I feel like this post kind of rambles on but I'm just attempting to write down my thoughts and feelings so that I can remember and look back at this time in our lives.
I've been a parent for two short weeks-half of which I was barely able to take care of my baby due to complications from my epidural. I've quickly been able to make up for that with loads of laundry, diaper changes, and middle of the night feedings. Given how much I enjoy sleeping, it surprises me that the middle of the night feedings are what I enjoy most. Being awake, sitting in a rocking chair in a dark room holding my boy gives me plenty of time to think and ponder everything that has been going on around me and the changes our young family is going through. We haven't shared much about this, but Jax is having some medical tests done this week. It's been hard for me to deal with, given all the post-partem hormones and lack of sleep. But even if those things weren't factors, it would still be hard for me to deal with. Knowing that my sweet little boy, so trusting and unaware, is going to have to be stuck for IVs and be in a strange environment just makes me want to cry. The thought of him having scars on his young, innocent body is almost too much for me. As I was sitting there feeding him last night, I began to think about God's part in all of this. I know this child is perfectly formed-exactly the way God wanted him to be. And yet he will have to go through the pain of medical tests and procedures- and as a mother, that just about kills me.
The bible gives us many names for God. He is the Creator, Savior, Provider, Healer. The list goes on and on. But one of the most tender and sweet to me right now is that of Father. It's an attribute I've never really been able to understand-I lacked the perspective. I still don't completely grasp just how much God loves us as His children and I likely never will. But I am just beginning to glimpse the powerful love of a parent in having and caring for my own child. I thought about how just like I'll have to allow Jax to go through tests that will cause him some pain, God the Father allows the same for us.
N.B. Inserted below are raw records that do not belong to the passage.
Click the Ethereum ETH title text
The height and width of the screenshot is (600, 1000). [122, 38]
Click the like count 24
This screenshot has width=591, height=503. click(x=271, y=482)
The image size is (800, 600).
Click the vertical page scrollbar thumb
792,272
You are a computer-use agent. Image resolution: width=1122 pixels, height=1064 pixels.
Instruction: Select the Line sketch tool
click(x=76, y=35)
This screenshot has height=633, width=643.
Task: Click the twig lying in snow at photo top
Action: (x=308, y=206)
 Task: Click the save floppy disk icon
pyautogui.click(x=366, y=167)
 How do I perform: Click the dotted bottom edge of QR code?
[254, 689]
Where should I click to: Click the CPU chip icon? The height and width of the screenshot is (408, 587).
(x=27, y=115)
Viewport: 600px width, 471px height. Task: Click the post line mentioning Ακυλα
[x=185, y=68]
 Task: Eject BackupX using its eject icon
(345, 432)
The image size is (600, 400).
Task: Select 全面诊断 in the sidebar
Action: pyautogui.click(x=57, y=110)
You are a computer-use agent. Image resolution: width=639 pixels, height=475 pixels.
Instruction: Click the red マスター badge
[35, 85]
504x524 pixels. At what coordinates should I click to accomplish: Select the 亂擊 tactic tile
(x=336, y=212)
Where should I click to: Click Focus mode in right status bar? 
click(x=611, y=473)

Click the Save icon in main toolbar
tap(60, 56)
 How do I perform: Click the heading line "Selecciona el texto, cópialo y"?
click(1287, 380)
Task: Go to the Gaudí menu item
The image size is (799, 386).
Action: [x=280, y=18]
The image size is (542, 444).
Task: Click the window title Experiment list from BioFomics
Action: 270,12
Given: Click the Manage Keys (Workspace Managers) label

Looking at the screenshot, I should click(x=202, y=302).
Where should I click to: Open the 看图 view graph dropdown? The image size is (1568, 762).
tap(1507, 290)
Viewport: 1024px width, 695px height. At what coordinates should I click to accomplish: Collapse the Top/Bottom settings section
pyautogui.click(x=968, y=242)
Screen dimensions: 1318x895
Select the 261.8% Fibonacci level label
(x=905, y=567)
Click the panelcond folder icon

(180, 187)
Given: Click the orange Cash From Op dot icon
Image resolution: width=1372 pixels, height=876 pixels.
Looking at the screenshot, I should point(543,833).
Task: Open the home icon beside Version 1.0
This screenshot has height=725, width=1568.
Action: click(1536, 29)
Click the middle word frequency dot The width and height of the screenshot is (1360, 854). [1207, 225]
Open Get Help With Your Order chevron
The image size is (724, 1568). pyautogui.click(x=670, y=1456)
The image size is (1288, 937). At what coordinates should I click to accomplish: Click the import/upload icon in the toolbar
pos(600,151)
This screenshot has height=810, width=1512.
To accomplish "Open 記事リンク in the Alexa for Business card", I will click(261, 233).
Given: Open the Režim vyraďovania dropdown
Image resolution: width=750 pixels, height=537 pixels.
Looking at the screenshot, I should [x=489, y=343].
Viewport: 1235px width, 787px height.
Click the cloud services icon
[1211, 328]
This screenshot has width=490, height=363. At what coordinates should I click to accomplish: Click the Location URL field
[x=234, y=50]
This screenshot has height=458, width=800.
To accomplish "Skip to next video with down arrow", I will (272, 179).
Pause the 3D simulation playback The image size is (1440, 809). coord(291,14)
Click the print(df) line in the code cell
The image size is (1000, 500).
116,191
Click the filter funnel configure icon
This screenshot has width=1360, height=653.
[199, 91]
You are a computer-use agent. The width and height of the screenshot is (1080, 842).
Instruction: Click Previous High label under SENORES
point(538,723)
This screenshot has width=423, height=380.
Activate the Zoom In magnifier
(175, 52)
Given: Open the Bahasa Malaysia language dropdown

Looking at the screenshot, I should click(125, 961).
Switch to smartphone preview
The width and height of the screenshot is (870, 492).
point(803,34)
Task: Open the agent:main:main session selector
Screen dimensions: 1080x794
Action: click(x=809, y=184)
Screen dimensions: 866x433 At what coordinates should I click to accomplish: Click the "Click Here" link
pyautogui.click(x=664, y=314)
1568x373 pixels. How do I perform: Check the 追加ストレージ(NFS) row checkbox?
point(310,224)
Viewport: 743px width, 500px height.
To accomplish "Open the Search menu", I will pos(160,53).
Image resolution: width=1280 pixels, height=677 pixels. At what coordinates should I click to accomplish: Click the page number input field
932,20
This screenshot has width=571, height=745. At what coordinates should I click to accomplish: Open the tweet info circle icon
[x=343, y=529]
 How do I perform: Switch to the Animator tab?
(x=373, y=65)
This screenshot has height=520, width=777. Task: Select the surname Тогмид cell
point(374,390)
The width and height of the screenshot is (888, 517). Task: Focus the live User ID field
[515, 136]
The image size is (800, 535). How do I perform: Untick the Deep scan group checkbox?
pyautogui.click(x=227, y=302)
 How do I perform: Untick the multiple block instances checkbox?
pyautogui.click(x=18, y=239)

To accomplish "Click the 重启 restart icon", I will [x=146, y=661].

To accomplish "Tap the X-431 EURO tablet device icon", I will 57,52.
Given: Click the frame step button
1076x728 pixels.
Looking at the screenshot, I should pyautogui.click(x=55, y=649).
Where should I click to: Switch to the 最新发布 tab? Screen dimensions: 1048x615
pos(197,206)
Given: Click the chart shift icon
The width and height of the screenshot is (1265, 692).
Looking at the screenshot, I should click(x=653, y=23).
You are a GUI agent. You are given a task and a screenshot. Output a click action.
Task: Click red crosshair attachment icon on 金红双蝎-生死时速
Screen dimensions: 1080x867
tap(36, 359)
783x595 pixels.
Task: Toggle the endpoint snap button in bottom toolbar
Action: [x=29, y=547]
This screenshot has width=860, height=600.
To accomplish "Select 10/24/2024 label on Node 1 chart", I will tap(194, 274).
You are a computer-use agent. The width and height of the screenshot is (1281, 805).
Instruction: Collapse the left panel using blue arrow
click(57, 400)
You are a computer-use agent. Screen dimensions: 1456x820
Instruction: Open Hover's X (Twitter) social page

He allows us to experience hurt and disappointment and failure and heartache. We rarely get to know the "why" of these trials, but we can take comfort in the truth that just like my baby's tests, it's all for our good- to make us better, stronger, healthier. Knowing that indescribable love He has for us, I can't imagine how hard it must be for our heavenly Father to watch us suffer through pain. I take comfort in knowing that His love runs deep enough to carry us through, to heal our hurts, to fix the broken. Rarely do we get to see God's purpose in allowing us to hurt. I don't know why my son has to go through pain at such a young age. But my prayer is that it will serve to draw us closer to the One who loves us most.
"The Spirit himself testifies with our spirit that we are God’s children. Now if we are children, then we are heirs—heirs of God and co-heirs with Christ, if indeed we share in his sufferings in order that we may also share in his glory." Romans 8:16-17
"And we know that in all things God works for the good of those who love him, who have been called according to his purpose."